Baca Juga: Sandingkan Putusan MK dengan Japres PPDB, Bima : Jalan Tol Buat Kepala Daerah
“Saya bingung, aneh luar biasa, harusnya ditolak,” ujar Hakim Saldi Isra di Gedung MKRI, Senin, 16 Oktober 2023.
Dia mengatakan tidak seharusnya gugatan tersebut diterima Mahkamah karena untuk mengubahnya merupakan wewenang dari pembentuk undang-undang.
“Sebelumnya, dalam Putusan Mahkamah Konstitusi Nomor 29-51-55/PUU- XXI/2023), Mahkamah secara eksplisit, lugas, dan tegas menyatakan bahwa ihwal usia dalam norma Pasal 169 huruf q UU 7/2017 adalah wewenang pembentuk undang-undang untuk mengubahnya,” kata Hakim Saldi Isra.
“Padahal, sadar atau tidak, ketiga putusan tersebut telah menutup ruang adanya tindakan lain selain dilakukan oleh pembentuk undang-undang,” lanjutnya.
Dia pun menjelaskan bahwa kasus ini pernah terjadi juga di MK. Namun, kata Hakim Saldi Isra, tidak pernah terjadi secara tiba-tiba.
Bahkan untuk melakukan perubahan tersebut, diperlukan argumen yang kuat agar gugatannya bisa dikabulkan.
“Perubahan demikian tidak hanya sekadar mengenyampingkan Putusan sebelumnya, namun didasarkan pada argumentasi yang sangat kuat setelah mendapatkan fakta-fakta penting yang berubah di tengah-tengah masyarakat,” jelas Hakim Saldi Isra.

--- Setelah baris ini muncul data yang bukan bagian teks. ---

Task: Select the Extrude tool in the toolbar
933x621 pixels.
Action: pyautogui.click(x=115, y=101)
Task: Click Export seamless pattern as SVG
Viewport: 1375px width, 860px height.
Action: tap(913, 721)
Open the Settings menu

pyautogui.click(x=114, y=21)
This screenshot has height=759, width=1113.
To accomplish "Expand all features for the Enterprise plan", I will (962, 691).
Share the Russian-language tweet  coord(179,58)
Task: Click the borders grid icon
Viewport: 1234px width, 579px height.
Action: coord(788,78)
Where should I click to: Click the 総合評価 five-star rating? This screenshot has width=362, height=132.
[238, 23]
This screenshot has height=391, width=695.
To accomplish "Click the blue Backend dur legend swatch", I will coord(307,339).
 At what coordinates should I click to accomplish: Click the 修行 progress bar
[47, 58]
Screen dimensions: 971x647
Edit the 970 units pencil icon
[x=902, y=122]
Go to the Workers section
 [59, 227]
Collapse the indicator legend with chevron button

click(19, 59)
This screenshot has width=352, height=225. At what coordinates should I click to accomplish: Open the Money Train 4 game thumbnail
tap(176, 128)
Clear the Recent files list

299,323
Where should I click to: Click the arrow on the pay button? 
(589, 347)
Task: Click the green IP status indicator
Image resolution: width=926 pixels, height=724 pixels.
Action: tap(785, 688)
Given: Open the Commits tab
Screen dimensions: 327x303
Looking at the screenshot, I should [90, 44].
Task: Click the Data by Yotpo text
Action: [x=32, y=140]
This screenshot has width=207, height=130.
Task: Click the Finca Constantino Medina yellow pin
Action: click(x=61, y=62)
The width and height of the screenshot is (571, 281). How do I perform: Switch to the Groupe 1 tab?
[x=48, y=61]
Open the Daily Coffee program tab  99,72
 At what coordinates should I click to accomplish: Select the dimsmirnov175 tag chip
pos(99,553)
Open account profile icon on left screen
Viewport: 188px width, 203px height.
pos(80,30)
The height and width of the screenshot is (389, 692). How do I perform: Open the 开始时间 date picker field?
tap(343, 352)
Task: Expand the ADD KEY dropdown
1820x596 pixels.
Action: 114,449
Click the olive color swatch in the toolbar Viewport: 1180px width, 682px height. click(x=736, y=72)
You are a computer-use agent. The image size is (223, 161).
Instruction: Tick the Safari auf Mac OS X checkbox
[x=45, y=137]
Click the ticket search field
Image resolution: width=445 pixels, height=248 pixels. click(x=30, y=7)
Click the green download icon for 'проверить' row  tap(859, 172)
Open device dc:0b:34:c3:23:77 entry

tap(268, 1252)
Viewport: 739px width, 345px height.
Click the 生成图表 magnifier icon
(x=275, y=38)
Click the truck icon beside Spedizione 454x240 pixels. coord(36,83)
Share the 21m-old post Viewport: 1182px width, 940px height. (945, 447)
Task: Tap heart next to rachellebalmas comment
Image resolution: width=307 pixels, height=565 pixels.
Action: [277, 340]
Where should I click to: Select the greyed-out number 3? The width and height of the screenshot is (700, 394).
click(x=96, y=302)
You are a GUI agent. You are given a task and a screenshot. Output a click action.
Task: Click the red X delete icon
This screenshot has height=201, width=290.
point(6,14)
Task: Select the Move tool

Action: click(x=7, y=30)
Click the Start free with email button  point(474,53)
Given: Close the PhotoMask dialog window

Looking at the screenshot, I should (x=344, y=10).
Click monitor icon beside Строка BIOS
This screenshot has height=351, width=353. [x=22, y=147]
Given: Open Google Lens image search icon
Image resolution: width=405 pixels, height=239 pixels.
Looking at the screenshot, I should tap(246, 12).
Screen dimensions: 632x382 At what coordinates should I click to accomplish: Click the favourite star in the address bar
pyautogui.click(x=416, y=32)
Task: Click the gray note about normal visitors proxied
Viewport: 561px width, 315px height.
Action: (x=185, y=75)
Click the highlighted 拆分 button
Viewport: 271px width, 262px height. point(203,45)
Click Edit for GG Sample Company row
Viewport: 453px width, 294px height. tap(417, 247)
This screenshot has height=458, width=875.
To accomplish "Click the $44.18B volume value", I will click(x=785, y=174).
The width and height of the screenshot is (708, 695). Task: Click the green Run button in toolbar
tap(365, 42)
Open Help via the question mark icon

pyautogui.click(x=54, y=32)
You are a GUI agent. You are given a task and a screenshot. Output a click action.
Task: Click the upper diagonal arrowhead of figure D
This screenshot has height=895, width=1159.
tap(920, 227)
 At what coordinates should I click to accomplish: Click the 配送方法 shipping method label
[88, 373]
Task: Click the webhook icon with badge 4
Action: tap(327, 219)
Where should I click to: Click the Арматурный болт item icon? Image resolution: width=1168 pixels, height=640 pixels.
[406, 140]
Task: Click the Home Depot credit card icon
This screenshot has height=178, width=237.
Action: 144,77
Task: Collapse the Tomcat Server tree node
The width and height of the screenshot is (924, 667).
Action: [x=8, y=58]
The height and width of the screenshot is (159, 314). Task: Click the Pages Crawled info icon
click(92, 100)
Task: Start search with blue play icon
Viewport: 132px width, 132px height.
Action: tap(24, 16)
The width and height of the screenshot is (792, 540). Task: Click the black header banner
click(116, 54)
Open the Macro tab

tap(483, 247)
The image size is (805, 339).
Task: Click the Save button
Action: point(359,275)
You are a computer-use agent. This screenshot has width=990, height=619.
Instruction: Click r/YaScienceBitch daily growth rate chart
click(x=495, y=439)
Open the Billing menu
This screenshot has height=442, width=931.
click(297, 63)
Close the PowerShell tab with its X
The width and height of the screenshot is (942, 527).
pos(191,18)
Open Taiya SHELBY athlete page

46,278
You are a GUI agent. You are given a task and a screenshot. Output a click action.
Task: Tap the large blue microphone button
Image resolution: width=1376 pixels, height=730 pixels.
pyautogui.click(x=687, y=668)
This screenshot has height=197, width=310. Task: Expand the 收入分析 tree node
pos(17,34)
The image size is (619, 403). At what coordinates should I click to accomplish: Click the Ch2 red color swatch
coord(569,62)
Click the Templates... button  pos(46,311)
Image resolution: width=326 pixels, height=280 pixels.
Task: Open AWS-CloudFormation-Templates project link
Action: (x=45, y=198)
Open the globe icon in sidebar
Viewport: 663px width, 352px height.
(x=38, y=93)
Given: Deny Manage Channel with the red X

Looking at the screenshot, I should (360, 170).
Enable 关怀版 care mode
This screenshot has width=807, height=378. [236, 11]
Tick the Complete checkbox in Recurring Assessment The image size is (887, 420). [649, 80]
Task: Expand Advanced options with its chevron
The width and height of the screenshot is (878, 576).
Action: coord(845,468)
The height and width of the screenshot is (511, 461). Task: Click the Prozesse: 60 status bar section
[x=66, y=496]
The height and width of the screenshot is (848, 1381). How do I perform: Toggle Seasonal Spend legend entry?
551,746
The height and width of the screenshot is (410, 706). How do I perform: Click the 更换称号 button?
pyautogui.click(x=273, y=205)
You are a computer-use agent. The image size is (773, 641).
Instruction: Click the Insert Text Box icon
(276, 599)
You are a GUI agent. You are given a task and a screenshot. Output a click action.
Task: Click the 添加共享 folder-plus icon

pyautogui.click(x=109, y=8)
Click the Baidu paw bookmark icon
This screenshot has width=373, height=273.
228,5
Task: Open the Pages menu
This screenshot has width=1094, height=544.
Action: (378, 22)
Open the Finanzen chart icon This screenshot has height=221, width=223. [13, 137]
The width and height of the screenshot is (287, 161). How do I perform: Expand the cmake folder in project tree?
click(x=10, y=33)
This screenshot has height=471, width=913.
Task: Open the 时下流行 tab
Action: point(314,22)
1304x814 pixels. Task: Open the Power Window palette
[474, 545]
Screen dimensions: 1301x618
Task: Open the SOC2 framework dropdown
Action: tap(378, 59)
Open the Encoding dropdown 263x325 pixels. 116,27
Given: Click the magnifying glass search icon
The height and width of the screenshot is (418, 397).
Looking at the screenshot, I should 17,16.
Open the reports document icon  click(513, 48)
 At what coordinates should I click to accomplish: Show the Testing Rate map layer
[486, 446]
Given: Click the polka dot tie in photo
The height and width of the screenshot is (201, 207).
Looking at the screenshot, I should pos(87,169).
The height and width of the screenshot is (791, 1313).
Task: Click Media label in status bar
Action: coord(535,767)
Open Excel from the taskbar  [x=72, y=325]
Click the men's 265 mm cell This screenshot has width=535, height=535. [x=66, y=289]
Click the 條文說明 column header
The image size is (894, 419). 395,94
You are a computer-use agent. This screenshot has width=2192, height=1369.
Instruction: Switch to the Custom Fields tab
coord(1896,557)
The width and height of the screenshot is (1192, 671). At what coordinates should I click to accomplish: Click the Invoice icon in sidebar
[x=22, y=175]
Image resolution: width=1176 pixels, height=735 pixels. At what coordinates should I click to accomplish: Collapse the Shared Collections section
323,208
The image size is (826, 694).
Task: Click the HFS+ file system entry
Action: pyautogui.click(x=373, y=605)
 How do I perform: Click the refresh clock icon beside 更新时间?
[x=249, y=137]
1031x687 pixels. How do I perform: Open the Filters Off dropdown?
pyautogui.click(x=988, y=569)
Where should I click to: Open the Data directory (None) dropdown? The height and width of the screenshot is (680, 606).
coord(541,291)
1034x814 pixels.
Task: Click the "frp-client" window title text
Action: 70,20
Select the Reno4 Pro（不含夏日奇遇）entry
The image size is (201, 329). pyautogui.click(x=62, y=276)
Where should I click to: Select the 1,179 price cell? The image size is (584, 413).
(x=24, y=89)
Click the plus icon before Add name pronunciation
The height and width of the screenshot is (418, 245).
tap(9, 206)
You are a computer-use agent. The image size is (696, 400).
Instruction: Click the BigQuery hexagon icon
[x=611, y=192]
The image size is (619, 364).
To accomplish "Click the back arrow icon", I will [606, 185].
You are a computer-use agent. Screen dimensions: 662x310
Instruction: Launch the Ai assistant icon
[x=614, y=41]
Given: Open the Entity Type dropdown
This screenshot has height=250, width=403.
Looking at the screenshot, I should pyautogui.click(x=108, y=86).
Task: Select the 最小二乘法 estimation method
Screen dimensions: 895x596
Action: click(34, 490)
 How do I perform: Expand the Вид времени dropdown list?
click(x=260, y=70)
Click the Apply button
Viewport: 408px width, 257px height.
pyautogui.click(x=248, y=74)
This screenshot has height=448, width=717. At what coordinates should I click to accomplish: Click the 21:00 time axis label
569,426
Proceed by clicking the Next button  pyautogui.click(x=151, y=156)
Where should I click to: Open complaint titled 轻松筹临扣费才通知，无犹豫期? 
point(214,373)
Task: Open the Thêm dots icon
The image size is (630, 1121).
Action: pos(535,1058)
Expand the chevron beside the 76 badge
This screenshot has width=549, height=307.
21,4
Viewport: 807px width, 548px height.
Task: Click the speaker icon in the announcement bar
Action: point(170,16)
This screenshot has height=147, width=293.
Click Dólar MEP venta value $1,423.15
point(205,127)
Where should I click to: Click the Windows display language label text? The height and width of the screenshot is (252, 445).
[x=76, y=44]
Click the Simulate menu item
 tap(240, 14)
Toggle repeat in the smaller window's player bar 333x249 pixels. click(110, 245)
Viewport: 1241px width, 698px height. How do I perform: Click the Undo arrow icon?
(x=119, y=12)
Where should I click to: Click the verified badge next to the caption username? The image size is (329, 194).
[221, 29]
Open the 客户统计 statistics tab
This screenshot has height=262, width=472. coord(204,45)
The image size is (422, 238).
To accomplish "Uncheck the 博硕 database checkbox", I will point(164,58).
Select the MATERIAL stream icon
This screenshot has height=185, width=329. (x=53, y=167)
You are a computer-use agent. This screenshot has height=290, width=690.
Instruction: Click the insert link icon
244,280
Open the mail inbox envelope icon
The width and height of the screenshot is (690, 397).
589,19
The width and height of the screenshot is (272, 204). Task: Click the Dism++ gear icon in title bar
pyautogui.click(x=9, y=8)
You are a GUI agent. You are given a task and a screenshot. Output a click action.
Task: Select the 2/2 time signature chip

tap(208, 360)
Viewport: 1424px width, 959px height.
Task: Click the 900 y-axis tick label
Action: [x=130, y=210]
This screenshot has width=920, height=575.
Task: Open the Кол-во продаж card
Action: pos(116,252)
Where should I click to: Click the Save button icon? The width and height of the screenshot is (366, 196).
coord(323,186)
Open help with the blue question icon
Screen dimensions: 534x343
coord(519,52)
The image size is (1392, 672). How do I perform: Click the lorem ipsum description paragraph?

“Pertanyaannya, fakta penting apa yang telah berubah di tengah masyarakat sehingga Mahkamah mengubah pendiriannya dari Putusan Mahkamah Konstitusi Nomor 29-51-55/PUU-XXI/2023 dengan amar menolak sehingga berubah menjadi amar mengabulkan dalam Putusan a quo?!,” sambungnya.
Sebelumnya, MK menolak tiga permohonan uji materi aturan yang sama yang diajukan Partai Solidaritas Indonesia (PSI), Partai Garuda, dan sejumlah kepala daerah.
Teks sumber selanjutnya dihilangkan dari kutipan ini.